Recast the listing as a two-column CSV with the columns request and response, one row per request: its text and its answer, each in a single quoted field with line breaks replaced by spaces. Begin at the line that contains "This screenshot has width=545, height=370." and stop after the line that contains "Looking at the screenshot, I should (x=942, y=183).", and include nothing outside that span.

Collection entries
========================================================================
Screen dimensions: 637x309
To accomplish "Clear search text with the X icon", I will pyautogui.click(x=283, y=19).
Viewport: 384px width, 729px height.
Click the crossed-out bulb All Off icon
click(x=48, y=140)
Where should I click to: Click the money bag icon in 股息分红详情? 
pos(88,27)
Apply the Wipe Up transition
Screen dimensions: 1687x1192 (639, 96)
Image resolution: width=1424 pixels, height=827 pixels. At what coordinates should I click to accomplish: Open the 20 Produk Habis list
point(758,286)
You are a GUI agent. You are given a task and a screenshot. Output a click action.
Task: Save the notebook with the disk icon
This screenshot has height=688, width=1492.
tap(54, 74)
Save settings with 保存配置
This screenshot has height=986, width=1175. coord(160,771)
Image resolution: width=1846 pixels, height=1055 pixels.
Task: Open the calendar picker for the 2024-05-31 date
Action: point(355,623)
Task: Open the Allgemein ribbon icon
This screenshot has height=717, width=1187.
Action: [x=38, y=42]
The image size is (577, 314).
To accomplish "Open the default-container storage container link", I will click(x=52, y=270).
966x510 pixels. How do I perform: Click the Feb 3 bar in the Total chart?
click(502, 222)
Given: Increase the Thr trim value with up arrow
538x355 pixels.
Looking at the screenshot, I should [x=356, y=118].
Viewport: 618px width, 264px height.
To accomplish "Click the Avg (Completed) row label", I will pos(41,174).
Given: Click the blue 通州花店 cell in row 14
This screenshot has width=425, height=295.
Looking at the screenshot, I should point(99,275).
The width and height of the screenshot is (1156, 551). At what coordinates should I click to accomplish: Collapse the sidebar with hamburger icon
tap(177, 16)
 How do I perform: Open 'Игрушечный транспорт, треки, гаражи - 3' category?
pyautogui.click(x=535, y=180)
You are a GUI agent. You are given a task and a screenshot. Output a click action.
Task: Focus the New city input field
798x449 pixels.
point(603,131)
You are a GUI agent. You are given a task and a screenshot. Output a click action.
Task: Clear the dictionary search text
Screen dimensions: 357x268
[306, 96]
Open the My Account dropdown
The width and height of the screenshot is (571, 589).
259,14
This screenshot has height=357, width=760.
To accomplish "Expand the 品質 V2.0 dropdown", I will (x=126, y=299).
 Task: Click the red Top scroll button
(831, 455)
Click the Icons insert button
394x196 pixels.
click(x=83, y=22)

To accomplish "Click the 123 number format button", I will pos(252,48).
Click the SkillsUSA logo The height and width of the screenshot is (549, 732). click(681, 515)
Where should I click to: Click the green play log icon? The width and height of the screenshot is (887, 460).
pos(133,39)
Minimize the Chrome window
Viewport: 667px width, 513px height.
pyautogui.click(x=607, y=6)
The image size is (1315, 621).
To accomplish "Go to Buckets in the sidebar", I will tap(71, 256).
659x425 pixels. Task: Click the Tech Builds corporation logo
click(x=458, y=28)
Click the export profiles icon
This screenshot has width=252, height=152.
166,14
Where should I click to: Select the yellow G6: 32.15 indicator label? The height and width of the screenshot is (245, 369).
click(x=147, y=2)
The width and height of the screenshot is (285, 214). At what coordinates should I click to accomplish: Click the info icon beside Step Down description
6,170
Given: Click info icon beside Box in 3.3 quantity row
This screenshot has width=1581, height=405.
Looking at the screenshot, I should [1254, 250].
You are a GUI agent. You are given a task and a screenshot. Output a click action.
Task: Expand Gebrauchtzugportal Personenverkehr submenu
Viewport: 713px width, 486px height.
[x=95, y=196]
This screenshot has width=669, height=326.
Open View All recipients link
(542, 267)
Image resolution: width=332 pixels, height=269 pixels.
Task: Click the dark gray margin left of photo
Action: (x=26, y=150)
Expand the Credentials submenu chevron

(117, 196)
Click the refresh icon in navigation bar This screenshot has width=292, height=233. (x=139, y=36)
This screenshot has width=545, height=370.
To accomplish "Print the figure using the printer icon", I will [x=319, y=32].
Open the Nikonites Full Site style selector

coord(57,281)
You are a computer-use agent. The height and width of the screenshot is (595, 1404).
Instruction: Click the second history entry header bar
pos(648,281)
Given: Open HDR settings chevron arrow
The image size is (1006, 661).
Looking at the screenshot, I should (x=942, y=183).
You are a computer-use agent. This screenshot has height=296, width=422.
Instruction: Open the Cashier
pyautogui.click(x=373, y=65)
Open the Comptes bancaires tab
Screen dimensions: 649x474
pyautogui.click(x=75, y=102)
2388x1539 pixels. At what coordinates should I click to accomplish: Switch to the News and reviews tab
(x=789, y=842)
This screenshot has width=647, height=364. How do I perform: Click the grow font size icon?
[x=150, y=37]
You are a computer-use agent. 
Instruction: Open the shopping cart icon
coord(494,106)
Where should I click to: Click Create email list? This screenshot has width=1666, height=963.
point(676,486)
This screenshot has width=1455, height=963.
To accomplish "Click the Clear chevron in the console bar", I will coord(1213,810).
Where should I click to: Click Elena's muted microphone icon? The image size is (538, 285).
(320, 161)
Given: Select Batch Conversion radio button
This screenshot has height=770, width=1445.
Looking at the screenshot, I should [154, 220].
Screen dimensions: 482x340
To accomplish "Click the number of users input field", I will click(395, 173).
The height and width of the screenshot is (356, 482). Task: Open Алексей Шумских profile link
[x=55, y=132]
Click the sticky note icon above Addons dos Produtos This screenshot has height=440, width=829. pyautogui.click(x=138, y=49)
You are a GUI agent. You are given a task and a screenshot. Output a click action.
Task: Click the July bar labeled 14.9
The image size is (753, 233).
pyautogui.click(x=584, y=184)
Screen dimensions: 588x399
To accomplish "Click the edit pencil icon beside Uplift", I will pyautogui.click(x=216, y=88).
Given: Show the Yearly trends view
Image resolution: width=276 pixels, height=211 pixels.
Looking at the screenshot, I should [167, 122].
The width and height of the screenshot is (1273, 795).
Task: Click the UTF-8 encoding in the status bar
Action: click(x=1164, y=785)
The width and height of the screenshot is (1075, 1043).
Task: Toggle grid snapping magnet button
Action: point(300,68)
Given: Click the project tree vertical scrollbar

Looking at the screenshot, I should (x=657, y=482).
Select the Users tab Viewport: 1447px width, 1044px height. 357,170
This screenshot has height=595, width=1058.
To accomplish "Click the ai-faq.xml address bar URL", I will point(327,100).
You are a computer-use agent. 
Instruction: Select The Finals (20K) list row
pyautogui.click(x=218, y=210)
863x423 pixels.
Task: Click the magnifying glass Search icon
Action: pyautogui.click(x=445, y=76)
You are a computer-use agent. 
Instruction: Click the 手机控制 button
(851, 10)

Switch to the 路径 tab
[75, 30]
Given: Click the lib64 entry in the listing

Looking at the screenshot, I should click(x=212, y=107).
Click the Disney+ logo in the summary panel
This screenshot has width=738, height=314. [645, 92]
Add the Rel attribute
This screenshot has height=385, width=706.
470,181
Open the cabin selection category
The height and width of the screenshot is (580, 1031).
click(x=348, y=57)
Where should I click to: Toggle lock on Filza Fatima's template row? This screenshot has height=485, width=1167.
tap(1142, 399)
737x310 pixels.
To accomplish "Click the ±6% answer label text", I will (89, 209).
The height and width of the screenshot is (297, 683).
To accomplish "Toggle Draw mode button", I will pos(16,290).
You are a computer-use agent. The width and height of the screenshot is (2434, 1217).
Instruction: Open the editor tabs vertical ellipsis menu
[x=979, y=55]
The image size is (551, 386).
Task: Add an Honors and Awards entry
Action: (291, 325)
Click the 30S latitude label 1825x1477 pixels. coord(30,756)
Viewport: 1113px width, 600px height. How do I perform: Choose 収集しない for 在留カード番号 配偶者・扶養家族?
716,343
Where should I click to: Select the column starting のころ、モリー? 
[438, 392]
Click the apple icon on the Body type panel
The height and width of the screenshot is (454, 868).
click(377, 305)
========================================================================
● **FINAL RESULT**:
request,response
"This screenshot has width=545, height=370. To accomplish ""Print the figure using the printer icon"",","I will [x=319, y=32]."
"Open the Nikonites Full Site style selector","coord(57,281)"
"You are a computer-use agent. The height and width of the screenshot is (595, 1404). Instruction: Click the second history entry header bar","pos(648,281)"
"Given: Open HDR settings chevron arrow The image size is (1006, 661).","Looking at the screenshot, I should (x=942, y=183)."